Take some time to explore files in the col0Aligned and rnc34Aligned directories.
What happens if you inspect the BAM and BAI files with the head or tail command?
Now that we have aligned the RNASeq data to the genome and indexed the reads, we need to construct a master annotation of all the RNA transcript sites. The number of sequences that map to each of these locations (i.e. read depth) is an estimate of the expression level:
Number of RNA transcript sequences = rate of transcription - rate of degredation.

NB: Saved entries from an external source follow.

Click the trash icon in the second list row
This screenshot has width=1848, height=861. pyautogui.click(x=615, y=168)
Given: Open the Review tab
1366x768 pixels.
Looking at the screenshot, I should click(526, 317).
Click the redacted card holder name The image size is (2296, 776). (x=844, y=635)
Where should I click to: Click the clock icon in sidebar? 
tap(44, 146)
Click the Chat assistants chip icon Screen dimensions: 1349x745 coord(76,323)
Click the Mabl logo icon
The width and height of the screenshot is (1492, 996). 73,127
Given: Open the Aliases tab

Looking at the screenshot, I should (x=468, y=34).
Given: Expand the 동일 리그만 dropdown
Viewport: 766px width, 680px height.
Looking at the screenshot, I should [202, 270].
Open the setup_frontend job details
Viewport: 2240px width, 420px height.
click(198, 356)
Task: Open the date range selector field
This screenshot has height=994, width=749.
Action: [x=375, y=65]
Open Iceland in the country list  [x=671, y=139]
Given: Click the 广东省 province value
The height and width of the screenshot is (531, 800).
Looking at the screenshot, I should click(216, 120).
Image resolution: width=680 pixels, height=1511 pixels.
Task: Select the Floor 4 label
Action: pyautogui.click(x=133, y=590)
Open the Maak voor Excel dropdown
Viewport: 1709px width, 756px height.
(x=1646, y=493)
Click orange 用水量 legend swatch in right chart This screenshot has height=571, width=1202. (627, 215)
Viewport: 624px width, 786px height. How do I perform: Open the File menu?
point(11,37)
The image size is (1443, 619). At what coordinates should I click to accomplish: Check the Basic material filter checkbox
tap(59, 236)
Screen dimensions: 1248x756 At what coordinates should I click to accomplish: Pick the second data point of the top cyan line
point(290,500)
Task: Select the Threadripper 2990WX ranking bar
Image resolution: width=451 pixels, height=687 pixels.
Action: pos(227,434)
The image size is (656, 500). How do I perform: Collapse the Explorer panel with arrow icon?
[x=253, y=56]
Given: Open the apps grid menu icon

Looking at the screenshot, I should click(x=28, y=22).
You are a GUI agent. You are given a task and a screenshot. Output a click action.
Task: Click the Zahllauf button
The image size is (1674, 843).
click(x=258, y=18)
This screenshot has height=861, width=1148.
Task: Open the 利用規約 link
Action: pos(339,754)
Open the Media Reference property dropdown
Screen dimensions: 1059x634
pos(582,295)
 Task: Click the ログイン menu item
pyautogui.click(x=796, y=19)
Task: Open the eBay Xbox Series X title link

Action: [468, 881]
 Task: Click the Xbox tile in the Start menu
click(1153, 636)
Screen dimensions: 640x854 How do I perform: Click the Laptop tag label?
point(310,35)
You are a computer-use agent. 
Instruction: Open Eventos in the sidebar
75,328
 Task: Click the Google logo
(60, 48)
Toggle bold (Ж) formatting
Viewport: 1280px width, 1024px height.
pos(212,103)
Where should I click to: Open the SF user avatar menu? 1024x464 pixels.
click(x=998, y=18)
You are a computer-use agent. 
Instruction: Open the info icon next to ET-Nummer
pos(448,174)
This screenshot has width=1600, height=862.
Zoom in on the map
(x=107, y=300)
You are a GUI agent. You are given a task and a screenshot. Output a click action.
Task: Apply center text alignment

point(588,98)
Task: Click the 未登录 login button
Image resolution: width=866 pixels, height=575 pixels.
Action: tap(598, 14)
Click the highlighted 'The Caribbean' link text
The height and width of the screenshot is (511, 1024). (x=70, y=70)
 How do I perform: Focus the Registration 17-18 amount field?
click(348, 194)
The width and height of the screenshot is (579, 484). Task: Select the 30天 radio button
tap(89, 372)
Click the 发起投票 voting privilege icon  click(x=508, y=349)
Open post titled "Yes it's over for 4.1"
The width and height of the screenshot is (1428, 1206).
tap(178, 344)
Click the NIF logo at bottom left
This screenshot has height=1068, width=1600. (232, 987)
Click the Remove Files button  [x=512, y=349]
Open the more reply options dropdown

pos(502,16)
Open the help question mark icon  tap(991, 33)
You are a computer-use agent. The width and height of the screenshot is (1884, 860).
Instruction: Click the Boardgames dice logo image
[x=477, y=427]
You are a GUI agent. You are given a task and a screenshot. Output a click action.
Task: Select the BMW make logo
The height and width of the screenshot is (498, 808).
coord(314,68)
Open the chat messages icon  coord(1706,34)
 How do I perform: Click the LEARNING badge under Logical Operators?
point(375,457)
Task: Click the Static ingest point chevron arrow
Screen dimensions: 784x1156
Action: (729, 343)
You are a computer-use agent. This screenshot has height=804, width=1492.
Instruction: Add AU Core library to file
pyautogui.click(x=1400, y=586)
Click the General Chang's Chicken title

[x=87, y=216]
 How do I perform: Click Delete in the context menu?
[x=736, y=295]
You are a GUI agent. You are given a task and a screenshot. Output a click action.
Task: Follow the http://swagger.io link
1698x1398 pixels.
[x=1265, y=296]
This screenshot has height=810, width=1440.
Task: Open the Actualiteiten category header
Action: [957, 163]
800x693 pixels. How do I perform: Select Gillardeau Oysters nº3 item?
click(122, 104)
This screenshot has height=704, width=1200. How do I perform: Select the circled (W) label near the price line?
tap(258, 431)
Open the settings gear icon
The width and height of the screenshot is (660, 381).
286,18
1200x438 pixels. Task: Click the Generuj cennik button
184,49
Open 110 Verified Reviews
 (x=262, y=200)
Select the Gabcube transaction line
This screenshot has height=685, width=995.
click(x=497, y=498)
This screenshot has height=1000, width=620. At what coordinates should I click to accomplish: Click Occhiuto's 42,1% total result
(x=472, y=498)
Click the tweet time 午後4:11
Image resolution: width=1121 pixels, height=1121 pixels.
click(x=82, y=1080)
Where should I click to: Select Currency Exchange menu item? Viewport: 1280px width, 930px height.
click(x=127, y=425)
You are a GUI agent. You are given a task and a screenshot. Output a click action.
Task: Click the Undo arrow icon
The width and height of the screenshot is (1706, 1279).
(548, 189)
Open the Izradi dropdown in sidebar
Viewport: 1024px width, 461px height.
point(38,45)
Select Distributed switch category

As usual, we should start by looking at the help file
use cufflinks
cufflinks --help
As you can see, there are a lot of options here. Some of the options are very important and specific to the details of the RNASeq library prep methods. Different methods have different biases in representation, which are corrected for by many of these parameters. Of particular note is the library type, which varies with the method of RNA library preparation. One of the most popular is Illumina’s TruSeq library prep; this is also the default for cufflinks (fr-unstranded). PDF LINK
First we need to assemble the RNA sequences, many of which may be longer than our sequencing length of 100bp. We need to do this separately for both of the genotypes, then use cuffmerge to merge and map to the reference genome, before we can compare the transcription differences. Examine the file cufflinks.sh:
cufflinks -p $NSLOTS -o cuffcol0 ./col0Aligned/col0Aligned.bam
mv ./cuffcol0/transcripts.gtf cuffcol0/col0.gtf
Notice that the cufflinks command occurs twice; once for each genotype. The mv command again renames the output into something more descriptive
This is followed by two lines that create a text file containing the paths to the two gtf files. This is used as input in the final command, which annotates the transcript data with the genome:
cuffmerge -s ./Ap_genome/ RNAseq.txt
This script takes a while to run but produces an annotated genome that be viewed in a genome browser along with coverage variation from the RNASeq data:
The top panel shows the reference genome, with the red box indicating the part that is ‘zoomed in’. The second panel shows the transcript levels for the rnc3/4 genotype. The third panel shows transcript levels for the col0 genotype. The final panel shows the annotation for all of the mapped transcripts.